If it weren’t so sad, it would be funny.
220px-the_scream

This painting is called Der Schrei der Natur (The Scream of Nature) by Edvard Munch and I simply love it. It’s a silent scream that escapes, I bet from everyone’s soul, when the picture they envisioned is incomplete and they have to settle for a modified, less that perfect, amended, someone else’s interpretation of a picture.
Do we love the idea of a picture or the picture itself? And is it such a bad thing to settle, to compromise? And if we do compromise, we do so to what extent? Ginormous in itself, these questions are ones we ask ourselves day in and day out. I guess its easier to settle into a comfortable, readymade mold than to fight out for ones idea, because at the end of the day what we need to deal with is a reflection of oneself in the mirror, and if the choices we make can help us to have an unflinching gaze at that reflection, I guess it is all worth it.
Acceptance is a very difficult thing to achieve. Once we accept for the way things are, half the battle is won. Once one can sit down and say, “This right here is something I have no control over and I cannot change it, so I will have to compromise to a few things here or there to at least breathe!”  life becomes a tad easier.
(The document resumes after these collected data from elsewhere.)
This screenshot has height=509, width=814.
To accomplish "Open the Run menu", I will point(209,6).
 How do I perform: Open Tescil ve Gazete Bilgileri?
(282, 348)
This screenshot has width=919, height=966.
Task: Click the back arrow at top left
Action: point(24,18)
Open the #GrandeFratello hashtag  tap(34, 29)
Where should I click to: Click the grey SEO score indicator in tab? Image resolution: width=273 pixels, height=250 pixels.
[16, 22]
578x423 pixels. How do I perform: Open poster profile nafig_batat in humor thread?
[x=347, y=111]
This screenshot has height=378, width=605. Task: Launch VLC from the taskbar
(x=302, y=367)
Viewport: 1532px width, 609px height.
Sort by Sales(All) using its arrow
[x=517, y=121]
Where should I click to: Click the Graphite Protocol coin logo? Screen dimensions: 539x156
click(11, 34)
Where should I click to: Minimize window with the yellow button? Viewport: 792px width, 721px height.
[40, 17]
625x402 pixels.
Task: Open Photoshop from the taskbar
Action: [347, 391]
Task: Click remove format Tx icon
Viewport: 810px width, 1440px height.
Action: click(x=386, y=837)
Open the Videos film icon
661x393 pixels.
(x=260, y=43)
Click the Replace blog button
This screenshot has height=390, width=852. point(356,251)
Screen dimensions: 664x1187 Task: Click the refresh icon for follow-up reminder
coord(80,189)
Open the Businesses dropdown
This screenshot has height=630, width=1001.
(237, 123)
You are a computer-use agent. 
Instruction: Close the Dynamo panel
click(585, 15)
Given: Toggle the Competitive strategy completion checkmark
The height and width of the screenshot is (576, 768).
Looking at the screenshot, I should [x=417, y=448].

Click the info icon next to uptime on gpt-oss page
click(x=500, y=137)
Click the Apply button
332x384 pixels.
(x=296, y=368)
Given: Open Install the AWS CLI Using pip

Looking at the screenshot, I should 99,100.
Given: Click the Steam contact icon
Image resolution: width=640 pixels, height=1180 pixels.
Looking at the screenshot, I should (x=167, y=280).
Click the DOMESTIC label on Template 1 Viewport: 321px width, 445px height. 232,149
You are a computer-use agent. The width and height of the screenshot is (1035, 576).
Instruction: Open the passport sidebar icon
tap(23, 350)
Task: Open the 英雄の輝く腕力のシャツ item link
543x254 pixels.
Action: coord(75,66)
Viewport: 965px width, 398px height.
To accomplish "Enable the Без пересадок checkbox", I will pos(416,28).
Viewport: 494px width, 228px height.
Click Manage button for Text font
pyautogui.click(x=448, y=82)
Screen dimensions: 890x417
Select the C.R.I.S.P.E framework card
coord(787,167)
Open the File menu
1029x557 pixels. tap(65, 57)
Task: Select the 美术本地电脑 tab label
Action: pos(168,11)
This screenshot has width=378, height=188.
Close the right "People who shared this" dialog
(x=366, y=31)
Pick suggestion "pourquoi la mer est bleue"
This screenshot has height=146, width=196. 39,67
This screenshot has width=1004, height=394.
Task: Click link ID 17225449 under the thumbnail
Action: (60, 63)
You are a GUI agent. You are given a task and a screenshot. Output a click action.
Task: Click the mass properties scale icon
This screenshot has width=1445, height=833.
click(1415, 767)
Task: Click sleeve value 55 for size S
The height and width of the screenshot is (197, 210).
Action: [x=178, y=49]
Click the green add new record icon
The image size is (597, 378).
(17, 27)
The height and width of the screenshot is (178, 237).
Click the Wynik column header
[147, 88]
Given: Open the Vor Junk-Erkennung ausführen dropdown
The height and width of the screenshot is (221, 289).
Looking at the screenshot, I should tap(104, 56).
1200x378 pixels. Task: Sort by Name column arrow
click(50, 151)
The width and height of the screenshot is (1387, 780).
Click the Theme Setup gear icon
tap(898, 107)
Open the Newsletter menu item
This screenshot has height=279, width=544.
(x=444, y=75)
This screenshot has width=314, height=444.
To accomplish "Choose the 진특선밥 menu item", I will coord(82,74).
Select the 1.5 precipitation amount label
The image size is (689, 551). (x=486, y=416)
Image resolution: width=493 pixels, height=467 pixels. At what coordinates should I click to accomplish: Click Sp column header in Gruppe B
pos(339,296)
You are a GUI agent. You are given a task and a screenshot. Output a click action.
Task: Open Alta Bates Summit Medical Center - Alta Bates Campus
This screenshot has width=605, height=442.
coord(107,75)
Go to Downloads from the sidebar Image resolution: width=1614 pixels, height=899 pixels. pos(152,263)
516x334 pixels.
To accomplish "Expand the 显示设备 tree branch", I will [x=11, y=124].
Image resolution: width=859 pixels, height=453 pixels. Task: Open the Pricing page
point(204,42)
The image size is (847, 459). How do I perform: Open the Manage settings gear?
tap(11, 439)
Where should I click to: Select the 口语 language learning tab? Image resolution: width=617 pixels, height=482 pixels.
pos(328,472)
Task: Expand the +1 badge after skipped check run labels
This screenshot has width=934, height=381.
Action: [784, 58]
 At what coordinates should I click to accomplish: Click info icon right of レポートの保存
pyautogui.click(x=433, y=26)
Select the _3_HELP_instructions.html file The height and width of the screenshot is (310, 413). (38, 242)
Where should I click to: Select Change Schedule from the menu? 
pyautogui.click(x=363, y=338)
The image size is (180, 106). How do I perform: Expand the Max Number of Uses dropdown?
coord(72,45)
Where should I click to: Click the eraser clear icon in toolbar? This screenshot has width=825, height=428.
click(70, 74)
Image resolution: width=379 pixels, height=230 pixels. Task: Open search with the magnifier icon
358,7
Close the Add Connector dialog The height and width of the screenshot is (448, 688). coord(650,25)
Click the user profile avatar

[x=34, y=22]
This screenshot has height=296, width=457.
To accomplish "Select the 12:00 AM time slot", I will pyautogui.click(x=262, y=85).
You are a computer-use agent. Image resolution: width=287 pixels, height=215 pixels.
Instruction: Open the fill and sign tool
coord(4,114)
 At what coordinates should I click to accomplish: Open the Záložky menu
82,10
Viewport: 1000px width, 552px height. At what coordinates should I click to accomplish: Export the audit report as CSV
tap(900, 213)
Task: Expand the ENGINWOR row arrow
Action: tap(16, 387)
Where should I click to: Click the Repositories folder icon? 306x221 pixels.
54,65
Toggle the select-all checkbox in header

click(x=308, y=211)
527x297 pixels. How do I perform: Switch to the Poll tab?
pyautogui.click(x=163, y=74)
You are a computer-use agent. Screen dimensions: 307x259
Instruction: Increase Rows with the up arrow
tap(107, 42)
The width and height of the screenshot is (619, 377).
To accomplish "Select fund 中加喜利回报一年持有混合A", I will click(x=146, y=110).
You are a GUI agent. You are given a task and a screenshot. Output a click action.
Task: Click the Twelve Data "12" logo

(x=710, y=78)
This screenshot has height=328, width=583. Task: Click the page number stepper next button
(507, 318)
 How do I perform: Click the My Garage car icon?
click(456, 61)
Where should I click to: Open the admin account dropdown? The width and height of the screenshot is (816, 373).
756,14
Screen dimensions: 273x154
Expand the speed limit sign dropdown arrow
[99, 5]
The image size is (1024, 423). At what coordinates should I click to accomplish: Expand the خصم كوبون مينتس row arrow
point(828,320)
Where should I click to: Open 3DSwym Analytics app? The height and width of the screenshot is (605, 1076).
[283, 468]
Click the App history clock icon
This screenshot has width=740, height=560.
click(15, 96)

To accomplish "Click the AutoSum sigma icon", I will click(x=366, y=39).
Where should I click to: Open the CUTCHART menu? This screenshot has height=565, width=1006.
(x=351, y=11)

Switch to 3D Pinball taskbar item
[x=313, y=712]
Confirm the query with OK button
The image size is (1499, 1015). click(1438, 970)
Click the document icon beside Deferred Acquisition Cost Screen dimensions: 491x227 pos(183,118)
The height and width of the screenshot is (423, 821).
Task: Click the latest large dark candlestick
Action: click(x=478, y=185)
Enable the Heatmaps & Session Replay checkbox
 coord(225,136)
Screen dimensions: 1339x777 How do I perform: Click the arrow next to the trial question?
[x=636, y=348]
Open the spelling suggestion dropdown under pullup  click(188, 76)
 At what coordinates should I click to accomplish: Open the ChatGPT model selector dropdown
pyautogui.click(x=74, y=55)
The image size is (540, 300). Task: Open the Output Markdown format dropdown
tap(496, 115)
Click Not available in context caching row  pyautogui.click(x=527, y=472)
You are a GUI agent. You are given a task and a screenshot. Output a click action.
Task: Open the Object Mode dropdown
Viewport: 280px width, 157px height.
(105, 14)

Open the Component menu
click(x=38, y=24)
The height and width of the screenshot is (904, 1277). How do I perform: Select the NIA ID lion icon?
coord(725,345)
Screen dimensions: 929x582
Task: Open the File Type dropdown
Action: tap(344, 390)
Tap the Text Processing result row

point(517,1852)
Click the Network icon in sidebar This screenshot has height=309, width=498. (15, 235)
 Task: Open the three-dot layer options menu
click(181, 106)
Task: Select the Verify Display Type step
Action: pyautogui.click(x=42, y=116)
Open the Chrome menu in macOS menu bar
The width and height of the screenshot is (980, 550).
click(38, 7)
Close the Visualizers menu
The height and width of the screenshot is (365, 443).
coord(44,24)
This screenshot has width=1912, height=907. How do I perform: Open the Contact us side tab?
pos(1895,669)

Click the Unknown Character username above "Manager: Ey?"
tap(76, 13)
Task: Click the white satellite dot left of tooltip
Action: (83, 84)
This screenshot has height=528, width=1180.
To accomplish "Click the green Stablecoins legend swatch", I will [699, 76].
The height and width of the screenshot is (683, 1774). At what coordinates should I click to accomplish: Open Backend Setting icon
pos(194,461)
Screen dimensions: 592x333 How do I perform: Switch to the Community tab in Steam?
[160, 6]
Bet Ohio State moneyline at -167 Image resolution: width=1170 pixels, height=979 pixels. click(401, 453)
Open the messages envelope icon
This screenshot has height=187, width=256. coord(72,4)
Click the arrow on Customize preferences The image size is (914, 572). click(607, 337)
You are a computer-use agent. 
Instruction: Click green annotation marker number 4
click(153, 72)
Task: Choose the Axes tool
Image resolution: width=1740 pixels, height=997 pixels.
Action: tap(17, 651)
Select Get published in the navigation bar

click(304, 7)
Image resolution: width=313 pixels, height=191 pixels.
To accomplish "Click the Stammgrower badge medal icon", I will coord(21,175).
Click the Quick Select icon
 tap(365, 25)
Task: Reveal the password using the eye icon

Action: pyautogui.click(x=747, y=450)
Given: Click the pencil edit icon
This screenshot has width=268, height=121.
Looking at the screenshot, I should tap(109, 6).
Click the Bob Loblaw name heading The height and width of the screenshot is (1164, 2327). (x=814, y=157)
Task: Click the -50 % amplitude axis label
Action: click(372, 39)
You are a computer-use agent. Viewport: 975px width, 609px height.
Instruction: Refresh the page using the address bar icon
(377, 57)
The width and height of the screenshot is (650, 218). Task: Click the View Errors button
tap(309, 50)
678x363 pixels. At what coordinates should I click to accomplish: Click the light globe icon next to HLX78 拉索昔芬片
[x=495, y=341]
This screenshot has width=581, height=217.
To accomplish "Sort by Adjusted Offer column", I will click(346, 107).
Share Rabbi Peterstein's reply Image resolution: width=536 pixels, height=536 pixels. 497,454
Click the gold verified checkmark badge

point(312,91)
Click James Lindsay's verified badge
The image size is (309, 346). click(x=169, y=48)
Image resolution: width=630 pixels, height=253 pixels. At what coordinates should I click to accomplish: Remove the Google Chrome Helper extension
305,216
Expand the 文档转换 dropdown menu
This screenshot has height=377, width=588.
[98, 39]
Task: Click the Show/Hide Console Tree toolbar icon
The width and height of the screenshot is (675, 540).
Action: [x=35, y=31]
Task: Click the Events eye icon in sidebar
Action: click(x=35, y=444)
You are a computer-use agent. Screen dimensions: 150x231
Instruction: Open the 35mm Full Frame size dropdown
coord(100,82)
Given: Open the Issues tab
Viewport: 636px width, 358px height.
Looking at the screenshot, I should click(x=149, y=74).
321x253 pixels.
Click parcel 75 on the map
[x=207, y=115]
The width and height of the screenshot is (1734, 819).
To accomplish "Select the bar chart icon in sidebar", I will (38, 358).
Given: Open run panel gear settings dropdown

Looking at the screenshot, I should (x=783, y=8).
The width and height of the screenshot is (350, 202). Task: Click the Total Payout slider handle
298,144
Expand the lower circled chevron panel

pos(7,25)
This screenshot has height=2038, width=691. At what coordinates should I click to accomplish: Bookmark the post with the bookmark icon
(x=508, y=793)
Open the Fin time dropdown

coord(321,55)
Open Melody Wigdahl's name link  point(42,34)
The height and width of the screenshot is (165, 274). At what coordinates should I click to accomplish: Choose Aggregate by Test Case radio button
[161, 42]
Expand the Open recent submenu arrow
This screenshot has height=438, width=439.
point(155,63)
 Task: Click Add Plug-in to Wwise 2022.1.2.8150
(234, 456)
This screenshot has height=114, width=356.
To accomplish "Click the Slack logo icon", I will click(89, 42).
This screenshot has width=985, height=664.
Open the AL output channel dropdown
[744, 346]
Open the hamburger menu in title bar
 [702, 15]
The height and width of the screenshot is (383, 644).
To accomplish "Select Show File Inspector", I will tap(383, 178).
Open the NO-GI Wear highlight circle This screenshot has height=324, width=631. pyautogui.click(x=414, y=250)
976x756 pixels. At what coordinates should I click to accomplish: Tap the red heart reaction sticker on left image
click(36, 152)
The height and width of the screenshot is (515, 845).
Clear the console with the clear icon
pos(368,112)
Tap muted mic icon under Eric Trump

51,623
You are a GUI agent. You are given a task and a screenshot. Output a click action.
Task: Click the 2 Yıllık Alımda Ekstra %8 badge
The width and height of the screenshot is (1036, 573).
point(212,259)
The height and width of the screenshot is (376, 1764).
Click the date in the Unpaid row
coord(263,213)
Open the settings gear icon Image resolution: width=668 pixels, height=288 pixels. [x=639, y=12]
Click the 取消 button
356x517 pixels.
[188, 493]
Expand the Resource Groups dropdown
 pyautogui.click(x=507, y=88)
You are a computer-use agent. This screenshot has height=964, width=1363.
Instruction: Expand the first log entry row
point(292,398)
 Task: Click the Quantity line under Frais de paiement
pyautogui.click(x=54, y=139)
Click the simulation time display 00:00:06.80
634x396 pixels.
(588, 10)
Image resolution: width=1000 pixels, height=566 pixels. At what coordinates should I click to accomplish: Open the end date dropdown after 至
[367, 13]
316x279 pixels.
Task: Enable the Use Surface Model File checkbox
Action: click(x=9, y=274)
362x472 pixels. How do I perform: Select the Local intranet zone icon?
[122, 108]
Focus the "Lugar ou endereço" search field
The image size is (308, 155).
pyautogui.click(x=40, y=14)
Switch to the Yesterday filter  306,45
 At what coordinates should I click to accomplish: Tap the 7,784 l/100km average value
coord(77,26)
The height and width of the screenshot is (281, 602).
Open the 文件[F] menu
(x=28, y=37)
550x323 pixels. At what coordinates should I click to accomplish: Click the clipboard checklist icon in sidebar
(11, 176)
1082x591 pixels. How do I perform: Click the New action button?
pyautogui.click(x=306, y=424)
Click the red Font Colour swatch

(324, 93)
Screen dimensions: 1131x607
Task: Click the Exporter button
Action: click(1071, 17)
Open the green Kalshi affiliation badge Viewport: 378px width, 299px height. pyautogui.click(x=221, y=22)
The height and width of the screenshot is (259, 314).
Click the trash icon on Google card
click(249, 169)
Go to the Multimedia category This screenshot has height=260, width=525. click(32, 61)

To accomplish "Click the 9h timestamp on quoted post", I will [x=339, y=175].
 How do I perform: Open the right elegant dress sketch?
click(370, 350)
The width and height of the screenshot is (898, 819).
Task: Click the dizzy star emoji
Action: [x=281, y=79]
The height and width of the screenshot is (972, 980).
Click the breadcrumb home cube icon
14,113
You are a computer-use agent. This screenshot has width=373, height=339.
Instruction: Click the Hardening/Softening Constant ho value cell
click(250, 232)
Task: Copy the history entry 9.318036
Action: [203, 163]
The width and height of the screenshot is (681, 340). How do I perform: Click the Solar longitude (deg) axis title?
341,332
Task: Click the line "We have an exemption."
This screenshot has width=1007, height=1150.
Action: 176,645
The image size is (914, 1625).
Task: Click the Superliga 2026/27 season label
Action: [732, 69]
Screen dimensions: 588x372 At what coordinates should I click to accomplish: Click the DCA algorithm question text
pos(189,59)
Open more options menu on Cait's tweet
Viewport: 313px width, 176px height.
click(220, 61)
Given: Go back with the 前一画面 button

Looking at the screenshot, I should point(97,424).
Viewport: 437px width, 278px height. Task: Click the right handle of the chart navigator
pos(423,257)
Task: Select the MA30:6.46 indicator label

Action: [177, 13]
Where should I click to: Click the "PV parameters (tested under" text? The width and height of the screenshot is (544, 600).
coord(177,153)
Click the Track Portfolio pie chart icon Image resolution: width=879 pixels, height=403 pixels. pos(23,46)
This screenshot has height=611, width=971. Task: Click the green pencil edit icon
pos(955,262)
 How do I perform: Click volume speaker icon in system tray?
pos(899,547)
“I still have some fight left in me”, said my old grandmother at her death bed. A living inspiration, reduced to being bed ridden, each day was a fight for her. Seeing her cry, remember old times, wish for something better, I felt sorry for her. What folly of youth! She did not need my pity; she had accepted her fate and was calm. Calm! Such a gorgeous little word. Sometimes it almost feels like when the sands of time and ideas are falling from ones hand like fine sand gripped in a tight fist, a certain faith helps to pacify a choking gasp escaping in a silent scream and render one calm. It is an either-or situation to be honest. What can I do? We ask. Either we accept or we fight.  If we can’t fight, we accept.
It is in times like these when one recognizes the power of faith. When everything around is falling apart and one has a sinking feeling, that faith picks one up in its huge arms and into a bear hug and whispers “It is going to be ok”. The falsity or fake optimism or indefinite time line of those words are not of consequence, what is important is to hear it being said, the assurance. We need it. The faith can be in one self, in a rock, in god or a totem, but that faith alone is a life saver.
As convenient as it sounds, we can’t all jump from mountain en masse when things are going pear shaped. If a logic works to get by, why the hell not? So I shall participate in a mini celebration indulged in by my colleague every time he completes a puzzle after all, if one of us wins a fight, no matter how small, it is something worth celebrating.